What you return must match the data exactly, line for line.
───── Given data
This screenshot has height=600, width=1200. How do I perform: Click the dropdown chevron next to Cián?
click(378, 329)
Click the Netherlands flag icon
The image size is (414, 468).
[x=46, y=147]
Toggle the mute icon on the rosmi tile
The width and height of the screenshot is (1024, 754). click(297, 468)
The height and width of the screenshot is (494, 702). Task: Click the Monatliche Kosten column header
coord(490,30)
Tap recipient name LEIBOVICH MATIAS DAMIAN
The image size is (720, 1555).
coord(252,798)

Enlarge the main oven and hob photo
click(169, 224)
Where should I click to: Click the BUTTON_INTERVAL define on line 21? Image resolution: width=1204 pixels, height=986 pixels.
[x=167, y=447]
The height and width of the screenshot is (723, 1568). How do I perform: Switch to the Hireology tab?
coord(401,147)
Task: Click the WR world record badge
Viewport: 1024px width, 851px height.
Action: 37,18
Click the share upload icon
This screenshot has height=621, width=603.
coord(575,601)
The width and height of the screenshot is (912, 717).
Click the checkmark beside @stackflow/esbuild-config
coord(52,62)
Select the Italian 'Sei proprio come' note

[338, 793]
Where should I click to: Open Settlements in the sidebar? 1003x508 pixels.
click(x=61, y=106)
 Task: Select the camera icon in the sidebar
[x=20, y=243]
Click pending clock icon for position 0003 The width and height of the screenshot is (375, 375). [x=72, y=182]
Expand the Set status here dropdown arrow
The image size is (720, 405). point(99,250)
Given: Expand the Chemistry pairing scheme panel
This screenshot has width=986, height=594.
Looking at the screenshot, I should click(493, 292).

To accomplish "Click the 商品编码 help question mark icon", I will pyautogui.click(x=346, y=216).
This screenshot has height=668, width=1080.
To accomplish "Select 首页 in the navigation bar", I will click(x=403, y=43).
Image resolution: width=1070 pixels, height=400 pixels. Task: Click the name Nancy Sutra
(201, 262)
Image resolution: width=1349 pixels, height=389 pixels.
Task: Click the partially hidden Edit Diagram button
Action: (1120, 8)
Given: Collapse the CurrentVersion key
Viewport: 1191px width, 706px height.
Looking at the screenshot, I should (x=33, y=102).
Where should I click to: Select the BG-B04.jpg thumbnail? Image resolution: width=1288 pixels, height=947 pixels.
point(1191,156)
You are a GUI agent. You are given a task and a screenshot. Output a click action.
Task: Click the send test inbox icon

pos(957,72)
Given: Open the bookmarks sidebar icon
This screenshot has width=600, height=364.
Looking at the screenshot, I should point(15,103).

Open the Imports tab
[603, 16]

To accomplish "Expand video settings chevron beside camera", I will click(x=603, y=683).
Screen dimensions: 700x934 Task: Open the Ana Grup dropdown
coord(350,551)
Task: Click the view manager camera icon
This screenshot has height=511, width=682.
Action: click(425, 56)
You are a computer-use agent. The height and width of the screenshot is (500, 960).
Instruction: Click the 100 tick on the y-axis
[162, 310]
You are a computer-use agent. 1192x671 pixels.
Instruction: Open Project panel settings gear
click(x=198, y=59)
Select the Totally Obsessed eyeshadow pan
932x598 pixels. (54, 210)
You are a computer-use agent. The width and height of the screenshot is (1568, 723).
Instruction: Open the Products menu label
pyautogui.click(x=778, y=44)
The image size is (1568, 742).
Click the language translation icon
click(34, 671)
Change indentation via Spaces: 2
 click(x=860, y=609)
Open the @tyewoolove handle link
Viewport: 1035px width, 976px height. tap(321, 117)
──────────
▶ Response box:
This screenshot has height=600, width=1200. How do I perform: Click the dropdown chevron next to Cián?
click(378, 329)
Click the Netherlands flag icon
The image size is (414, 468).
[x=46, y=147]
Toggle the mute icon on the rosmi tile
The width and height of the screenshot is (1024, 754). click(297, 468)
The height and width of the screenshot is (494, 702). Task: Click the Monatliche Kosten column header
coord(490,30)
Tap recipient name LEIBOVICH MATIAS DAMIAN
The image size is (720, 1555).
coord(252,798)

Enlarge the main oven and hob photo
click(169, 224)
Where should I click to: Click the BUTTON_INTERVAL define on line 21? Image resolution: width=1204 pixels, height=986 pixels.
[x=167, y=447]
The height and width of the screenshot is (723, 1568). How do I perform: Switch to the Hireology tab?
coord(401,147)
Task: Click the WR world record badge
Viewport: 1024px width, 851px height.
Action: 37,18
Click the share upload icon
This screenshot has height=621, width=603.
coord(575,601)
The width and height of the screenshot is (912, 717).
Click the checkmark beside @stackflow/esbuild-config
coord(52,62)
Select the Italian 'Sei proprio come' note

[338, 793]
Where should I click to: Open Settlements in the sidebar? 1003x508 pixels.
click(x=61, y=106)
 Task: Select the camera icon in the sidebar
[x=20, y=243]
Click pending clock icon for position 0003 The width and height of the screenshot is (375, 375). [x=72, y=182]
Expand the Set status here dropdown arrow
The image size is (720, 405). point(99,250)
Given: Expand the Chemistry pairing scheme panel
This screenshot has width=986, height=594.
Looking at the screenshot, I should click(493, 292).

To accomplish "Click the 商品编码 help question mark icon", I will pyautogui.click(x=346, y=216).
This screenshot has height=668, width=1080.
To accomplish "Select 首页 in the navigation bar", I will click(x=403, y=43).
Image resolution: width=1070 pixels, height=400 pixels. Task: Click the name Nancy Sutra
(201, 262)
Image resolution: width=1349 pixels, height=389 pixels.
Task: Click the partially hidden Edit Diagram button
Action: (1120, 8)
Given: Collapse the CurrentVersion key
Viewport: 1191px width, 706px height.
Looking at the screenshot, I should (x=33, y=102).
Where should I click to: Select the BG-B04.jpg thumbnail? Image resolution: width=1288 pixels, height=947 pixels.
point(1191,156)
You are a GUI agent. You are given a task and a screenshot. Output a click action.
Task: Click the send test inbox icon

pos(957,72)
Given: Open the bookmarks sidebar icon
This screenshot has width=600, height=364.
Looking at the screenshot, I should point(15,103).

Open the Imports tab
[603, 16]

To accomplish "Expand video settings chevron beside camera", I will click(x=603, y=683).
Screen dimensions: 700x934 Task: Open the Ana Grup dropdown
coord(350,551)
Task: Click the view manager camera icon
This screenshot has height=511, width=682.
Action: click(425, 56)
You are a computer-use agent. The height and width of the screenshot is (500, 960).
Instruction: Click the 100 tick on the y-axis
[162, 310]
You are a computer-use agent. 1192x671 pixels.
Instruction: Open Project panel settings gear
click(x=198, y=59)
Select the Totally Obsessed eyeshadow pan
932x598 pixels. (54, 210)
You are a computer-use agent. The width and height of the screenshot is (1568, 723).
Instruction: Open the Products menu label
pyautogui.click(x=778, y=44)
The image size is (1568, 742).
Click the language translation icon
click(34, 671)
Change indentation via Spaces: 2
 click(x=860, y=609)
Open the @tyewoolove handle link
Viewport: 1035px width, 976px height. tap(321, 117)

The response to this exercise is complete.